I remember learning about "difference of squares"! It's like `a² - b² = (a - b)(a + b)`. I can use this trick for the denominator, `x - 1`.
Since `x` is the same as `(√x)²` and `1` is the same as `1²`, I can write `x - 1` as `(√x)² - 1²`.
So, `x - 1 = (√x - 1)(√x + 1)`.

Now, let's rewrite the whole expression:
`$$\frac{\sqrt{x}-1}{x-1} = \frac{\sqrt{x}-1}{(\sqrt{x}-1)(\sqrt{x}+1)}$$`

See that `(√x - 1)` on both the top and the bottom?
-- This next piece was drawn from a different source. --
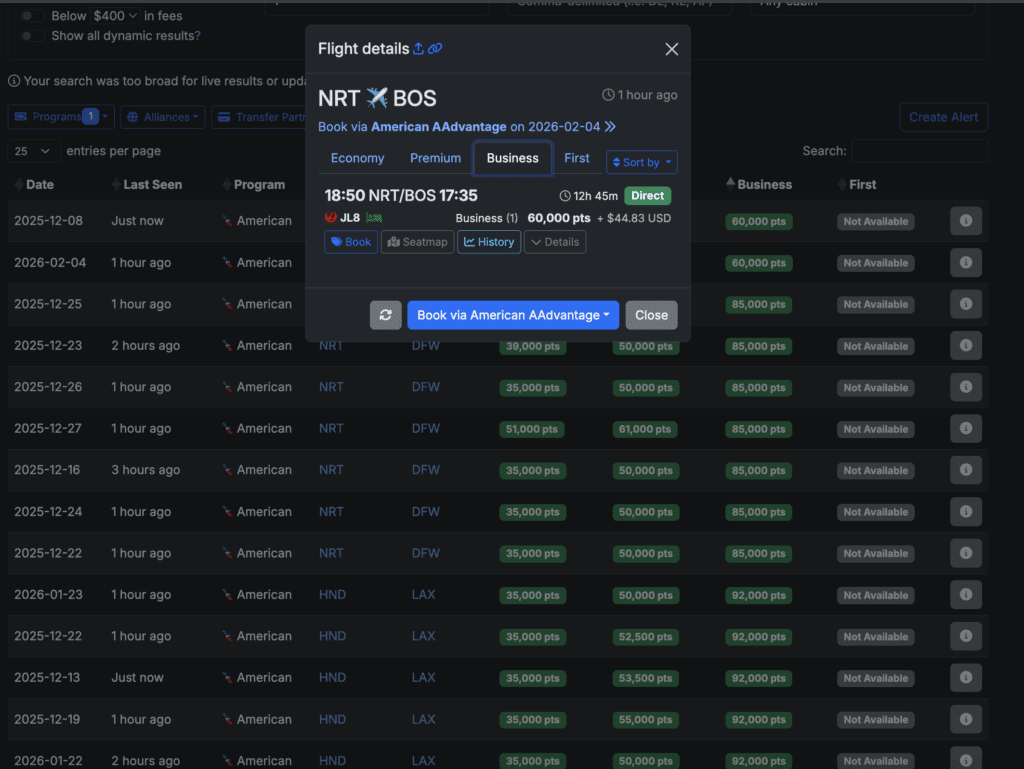The image size is (1024, 769).
Task: Click the Search field
Action: tap(919, 151)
Since `x` is getting *really close* to `1` but not actually `1`, `(√x - 1)` is not zero, so we can cancel it out!

After canceling, the expression becomes much simpler:
`$$\frac{1}{\sqrt{x}+1}$$`

Now, I can put `x = 1` into this simpler expression without getting 0/0:
`$$\frac{1}{\sqrt{1}+1} = \frac{1}{1+1} = \frac{1}{2}$$`

So, the limit is 1/2! Easy peasy!

Alternative answer

Answer: 1/2 Explain
This is a question about simplifying fractions and finding a limit . The solving step is:

1. First, I tried to put $x=1$ into the fraction, but I got $\frac{0}{0}$, which means I can't find the answer directly. So, I need to make the fraction simpler!
2. I looked at the bottom part, $x-1$. I remembered a trick: $x$ is like $\sqrt{x} \times \sqrt{x}$, and $1$ is $1 \times 1$. So, $x-1$ is like a "difference of squares" and can be written as $(\sqrt{x}-1)(\sqrt{x}+1)$.
3. Now, I can rewrite the whole fraction: $\frac{\sqrt{x}-1}{(\sqrt{x}-1)(\sqrt{x}+1)}$.
4. Since $x$ is getting super close to $1$ but not exactly $1$, the top part $(\sqrt{x}-1)$ isn't exactly zero, so I can cancel out the $(\sqrt{x}-1)$ from both the top and bottom of the fraction.
5. After canceling, I'm left with a much simpler fraction: $\frac{1}{\sqrt{x}+1}$.
6. Now, I can put $x=1$ into this simple fraction without getting $0/0$: $\frac{1}{\sqrt{1}+1} = \frac{1}{1+1} = \frac{1}{2}$.